Ася была приговорена к восьми годам сурового тюремного заключения, а в 1939 году отправлена на Колыму, на Эльген, ибо природа не терпит безделья заключенных. Но мы не встретились, не списались, ибо Колыма устроена еще и так, что за сорок километров рядом можно проехать через Москву, к тому же я доплыл еще в 1938 году навеки и продолжал доплывать многократно, то подплывая к спасению, то отталкиваясь от него.
Потом началась война.
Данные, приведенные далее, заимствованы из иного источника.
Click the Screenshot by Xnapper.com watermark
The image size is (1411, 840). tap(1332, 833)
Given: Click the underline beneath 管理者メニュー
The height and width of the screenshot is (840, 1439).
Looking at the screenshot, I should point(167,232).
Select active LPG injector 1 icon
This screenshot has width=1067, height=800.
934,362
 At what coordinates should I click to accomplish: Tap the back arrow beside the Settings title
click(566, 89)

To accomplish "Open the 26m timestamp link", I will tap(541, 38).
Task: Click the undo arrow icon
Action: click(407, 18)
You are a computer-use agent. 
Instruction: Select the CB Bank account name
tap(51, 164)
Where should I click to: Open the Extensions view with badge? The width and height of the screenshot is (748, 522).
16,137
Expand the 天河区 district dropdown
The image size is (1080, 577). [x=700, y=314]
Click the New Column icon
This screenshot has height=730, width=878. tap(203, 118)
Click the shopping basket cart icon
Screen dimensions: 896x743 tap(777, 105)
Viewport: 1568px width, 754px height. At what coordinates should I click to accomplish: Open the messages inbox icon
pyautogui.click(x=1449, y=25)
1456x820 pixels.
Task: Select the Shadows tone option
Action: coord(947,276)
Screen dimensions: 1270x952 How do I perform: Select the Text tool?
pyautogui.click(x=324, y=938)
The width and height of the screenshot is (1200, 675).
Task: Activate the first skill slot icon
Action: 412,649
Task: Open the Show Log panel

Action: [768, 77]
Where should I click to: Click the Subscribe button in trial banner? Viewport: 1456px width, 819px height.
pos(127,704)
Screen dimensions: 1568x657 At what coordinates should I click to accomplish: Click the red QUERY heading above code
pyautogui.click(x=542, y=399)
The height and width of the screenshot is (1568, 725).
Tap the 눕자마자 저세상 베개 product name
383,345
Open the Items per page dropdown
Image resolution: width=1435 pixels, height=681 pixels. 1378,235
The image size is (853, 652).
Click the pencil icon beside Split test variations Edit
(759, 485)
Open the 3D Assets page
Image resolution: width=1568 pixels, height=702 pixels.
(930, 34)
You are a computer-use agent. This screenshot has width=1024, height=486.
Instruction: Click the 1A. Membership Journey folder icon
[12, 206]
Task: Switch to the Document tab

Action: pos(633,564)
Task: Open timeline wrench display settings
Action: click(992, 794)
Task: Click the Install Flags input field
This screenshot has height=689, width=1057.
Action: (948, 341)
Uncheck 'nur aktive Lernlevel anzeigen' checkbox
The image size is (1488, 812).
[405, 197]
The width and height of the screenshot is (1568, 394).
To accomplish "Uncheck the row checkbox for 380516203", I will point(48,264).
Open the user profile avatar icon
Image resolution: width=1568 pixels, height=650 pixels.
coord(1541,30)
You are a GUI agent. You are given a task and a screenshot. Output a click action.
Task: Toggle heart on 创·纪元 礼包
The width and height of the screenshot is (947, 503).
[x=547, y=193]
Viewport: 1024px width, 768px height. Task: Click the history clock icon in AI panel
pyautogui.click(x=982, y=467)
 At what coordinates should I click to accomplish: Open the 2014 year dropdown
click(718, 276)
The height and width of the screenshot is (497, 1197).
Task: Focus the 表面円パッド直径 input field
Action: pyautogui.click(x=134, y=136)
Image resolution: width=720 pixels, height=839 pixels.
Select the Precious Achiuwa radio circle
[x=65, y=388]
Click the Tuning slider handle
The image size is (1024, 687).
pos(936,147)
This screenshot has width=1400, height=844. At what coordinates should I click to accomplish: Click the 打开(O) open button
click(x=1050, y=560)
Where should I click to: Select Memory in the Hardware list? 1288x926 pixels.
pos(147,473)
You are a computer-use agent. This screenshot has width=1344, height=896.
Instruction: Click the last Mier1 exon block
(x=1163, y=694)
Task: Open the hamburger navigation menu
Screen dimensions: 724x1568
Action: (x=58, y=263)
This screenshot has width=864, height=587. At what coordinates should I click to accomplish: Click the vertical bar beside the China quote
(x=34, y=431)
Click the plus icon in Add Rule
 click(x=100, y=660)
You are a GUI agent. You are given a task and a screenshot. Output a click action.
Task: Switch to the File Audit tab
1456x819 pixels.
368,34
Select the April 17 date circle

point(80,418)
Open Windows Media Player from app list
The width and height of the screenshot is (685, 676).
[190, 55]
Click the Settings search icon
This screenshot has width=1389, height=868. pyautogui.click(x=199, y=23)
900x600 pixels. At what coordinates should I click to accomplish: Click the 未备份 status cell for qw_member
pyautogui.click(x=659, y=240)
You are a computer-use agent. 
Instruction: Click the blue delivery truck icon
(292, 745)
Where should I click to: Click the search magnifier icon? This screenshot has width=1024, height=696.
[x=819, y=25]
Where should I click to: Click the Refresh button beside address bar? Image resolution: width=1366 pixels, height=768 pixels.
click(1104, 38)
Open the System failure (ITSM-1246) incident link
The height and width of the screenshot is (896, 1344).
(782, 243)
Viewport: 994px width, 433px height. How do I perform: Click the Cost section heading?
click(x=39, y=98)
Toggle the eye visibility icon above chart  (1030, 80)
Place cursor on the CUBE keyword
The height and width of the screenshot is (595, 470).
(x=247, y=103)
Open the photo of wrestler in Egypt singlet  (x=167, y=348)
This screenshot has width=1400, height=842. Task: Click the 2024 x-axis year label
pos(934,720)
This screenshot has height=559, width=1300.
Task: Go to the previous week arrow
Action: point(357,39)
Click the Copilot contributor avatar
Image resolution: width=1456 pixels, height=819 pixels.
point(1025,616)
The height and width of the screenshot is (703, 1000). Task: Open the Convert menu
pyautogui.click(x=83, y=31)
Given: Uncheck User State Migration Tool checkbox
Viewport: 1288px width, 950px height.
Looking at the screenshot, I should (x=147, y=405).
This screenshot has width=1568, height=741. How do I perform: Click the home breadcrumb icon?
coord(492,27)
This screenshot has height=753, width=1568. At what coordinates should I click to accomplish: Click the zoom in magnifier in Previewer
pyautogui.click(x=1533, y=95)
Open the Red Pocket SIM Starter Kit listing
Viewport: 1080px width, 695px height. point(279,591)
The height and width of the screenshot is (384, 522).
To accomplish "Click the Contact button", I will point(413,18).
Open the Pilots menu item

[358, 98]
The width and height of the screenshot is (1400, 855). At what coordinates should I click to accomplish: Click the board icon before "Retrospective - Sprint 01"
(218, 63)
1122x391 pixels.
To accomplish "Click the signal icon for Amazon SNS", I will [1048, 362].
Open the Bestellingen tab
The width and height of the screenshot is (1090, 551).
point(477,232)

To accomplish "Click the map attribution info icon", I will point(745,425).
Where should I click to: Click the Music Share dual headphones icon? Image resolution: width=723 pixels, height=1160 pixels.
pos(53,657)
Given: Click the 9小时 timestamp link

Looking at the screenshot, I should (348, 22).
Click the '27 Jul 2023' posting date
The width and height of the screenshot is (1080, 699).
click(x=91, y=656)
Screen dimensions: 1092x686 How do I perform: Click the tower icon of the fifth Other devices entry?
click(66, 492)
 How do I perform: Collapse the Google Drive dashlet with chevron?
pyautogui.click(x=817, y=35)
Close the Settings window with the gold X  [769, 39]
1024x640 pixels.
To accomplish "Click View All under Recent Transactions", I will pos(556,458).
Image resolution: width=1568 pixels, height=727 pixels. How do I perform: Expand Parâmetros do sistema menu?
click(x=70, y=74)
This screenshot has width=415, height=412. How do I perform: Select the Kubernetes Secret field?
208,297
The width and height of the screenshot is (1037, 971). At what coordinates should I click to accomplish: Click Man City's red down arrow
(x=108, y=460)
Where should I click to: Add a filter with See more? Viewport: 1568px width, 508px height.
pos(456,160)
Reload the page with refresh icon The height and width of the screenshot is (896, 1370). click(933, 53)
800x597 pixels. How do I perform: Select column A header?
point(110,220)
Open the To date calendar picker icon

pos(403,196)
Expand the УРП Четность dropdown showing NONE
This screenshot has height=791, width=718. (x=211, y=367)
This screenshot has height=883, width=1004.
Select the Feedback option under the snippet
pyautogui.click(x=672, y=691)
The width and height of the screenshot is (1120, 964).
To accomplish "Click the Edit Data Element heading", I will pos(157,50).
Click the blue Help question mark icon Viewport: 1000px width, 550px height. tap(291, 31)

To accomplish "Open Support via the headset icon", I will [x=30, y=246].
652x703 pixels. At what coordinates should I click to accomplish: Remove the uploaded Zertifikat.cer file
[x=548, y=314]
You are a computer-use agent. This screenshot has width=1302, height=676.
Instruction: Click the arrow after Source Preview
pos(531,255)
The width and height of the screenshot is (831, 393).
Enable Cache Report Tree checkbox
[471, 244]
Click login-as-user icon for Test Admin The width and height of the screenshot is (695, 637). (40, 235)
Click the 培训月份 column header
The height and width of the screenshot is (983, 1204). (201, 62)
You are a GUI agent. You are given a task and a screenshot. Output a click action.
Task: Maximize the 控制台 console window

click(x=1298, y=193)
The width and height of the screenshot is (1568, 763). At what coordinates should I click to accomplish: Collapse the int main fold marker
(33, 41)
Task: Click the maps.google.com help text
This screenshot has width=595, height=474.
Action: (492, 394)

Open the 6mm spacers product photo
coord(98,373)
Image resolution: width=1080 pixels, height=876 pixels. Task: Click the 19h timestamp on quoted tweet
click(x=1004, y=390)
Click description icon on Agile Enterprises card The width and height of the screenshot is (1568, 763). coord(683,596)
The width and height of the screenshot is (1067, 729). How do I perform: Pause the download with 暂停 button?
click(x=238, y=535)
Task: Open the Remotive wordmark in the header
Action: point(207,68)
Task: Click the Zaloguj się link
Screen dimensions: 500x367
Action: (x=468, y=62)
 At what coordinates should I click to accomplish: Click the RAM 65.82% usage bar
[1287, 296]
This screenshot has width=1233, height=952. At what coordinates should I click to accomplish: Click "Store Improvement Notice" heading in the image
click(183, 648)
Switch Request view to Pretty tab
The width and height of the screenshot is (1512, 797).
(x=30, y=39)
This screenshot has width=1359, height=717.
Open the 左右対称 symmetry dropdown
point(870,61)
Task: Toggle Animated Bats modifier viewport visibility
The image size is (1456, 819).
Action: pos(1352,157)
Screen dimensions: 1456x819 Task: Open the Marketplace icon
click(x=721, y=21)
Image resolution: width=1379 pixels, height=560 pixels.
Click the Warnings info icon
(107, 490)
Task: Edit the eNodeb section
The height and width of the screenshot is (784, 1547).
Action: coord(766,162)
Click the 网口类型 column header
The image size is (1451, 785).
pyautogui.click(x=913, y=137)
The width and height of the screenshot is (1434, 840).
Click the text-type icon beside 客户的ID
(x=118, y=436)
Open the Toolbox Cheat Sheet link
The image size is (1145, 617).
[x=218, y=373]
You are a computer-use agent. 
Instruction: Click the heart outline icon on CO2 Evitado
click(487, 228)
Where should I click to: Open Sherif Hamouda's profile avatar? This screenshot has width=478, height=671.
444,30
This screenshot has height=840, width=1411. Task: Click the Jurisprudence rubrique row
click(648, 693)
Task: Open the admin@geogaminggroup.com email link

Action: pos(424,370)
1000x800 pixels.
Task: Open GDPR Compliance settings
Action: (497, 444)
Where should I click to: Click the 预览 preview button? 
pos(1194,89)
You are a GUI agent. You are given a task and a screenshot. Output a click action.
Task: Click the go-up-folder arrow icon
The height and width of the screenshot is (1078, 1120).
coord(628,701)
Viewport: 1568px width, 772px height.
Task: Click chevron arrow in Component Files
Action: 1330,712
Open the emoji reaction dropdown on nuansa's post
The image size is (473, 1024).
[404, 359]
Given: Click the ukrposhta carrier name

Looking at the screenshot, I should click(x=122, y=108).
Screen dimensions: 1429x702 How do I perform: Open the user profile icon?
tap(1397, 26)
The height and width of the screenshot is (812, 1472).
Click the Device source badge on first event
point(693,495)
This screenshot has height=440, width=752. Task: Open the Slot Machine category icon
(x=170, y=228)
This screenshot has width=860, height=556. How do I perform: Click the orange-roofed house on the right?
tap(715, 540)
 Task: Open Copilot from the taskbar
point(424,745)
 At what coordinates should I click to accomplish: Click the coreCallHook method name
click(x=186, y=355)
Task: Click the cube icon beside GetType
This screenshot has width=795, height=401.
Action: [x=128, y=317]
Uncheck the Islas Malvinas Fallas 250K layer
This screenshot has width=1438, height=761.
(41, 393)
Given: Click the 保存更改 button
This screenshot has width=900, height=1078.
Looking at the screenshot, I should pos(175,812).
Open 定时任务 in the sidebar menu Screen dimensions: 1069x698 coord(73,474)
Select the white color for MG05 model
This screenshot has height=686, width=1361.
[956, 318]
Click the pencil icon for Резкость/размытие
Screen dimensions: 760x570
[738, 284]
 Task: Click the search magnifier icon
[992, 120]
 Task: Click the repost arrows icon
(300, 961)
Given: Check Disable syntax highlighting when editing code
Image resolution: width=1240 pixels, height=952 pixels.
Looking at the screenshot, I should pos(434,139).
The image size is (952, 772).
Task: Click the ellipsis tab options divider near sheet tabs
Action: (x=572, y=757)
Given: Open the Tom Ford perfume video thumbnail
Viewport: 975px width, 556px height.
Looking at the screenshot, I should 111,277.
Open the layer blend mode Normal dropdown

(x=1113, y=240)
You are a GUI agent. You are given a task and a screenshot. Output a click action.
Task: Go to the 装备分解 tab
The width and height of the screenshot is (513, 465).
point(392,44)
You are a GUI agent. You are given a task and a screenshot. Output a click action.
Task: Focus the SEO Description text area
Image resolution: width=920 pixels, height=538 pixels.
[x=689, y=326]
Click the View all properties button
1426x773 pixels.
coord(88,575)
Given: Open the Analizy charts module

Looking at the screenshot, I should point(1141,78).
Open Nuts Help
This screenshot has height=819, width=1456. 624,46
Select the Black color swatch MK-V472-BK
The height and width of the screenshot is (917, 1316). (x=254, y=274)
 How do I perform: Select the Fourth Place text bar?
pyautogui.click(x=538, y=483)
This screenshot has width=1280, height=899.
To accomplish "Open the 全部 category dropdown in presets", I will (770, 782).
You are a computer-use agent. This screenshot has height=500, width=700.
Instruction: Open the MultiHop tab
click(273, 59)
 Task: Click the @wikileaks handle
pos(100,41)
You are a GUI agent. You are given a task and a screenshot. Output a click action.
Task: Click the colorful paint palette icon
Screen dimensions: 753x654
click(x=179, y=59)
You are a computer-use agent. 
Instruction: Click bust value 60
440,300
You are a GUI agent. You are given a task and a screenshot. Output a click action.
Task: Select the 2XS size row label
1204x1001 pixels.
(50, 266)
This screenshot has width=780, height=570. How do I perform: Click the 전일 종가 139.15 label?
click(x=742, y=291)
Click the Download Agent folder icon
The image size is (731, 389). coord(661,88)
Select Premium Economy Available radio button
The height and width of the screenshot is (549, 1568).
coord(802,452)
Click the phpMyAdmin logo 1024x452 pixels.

Меня судили в 1943 году, добавили десять, и вот в этом безнадежном положении судьба и привела меня в места…
— Повторите, как вас зовут? Я повторил.
— Где вы родились, где арестованы, надо сообщить. Но такая кость, грязь, цинга…
— Отмоем.
— У вас нет [на Колыме] родственницы? У меня нет никаких родственников.
Но санитар был поопытнее.
— У вас нет родственницы по фамилии Гудзь, родственницы Гудзь?
— Нет.
— Я говорил, что это не он, одних вшей там пуд. Я заснул и проспал еще сутки.
— У вас нет родственницы по фамилии Гудзь? Нет? Сейчас с вами будут говорить…
Москва? Дальняя зимовка? Генеральный секретарь ВКП(б)? Санитар продолжал трясти меня за плечо, и как будто это имя было выше только что перечисленного — Москва, Антарктида, Генеральный секретарь: главный хирург центральной районной больницы для зэка Валентин Николаевич Траут.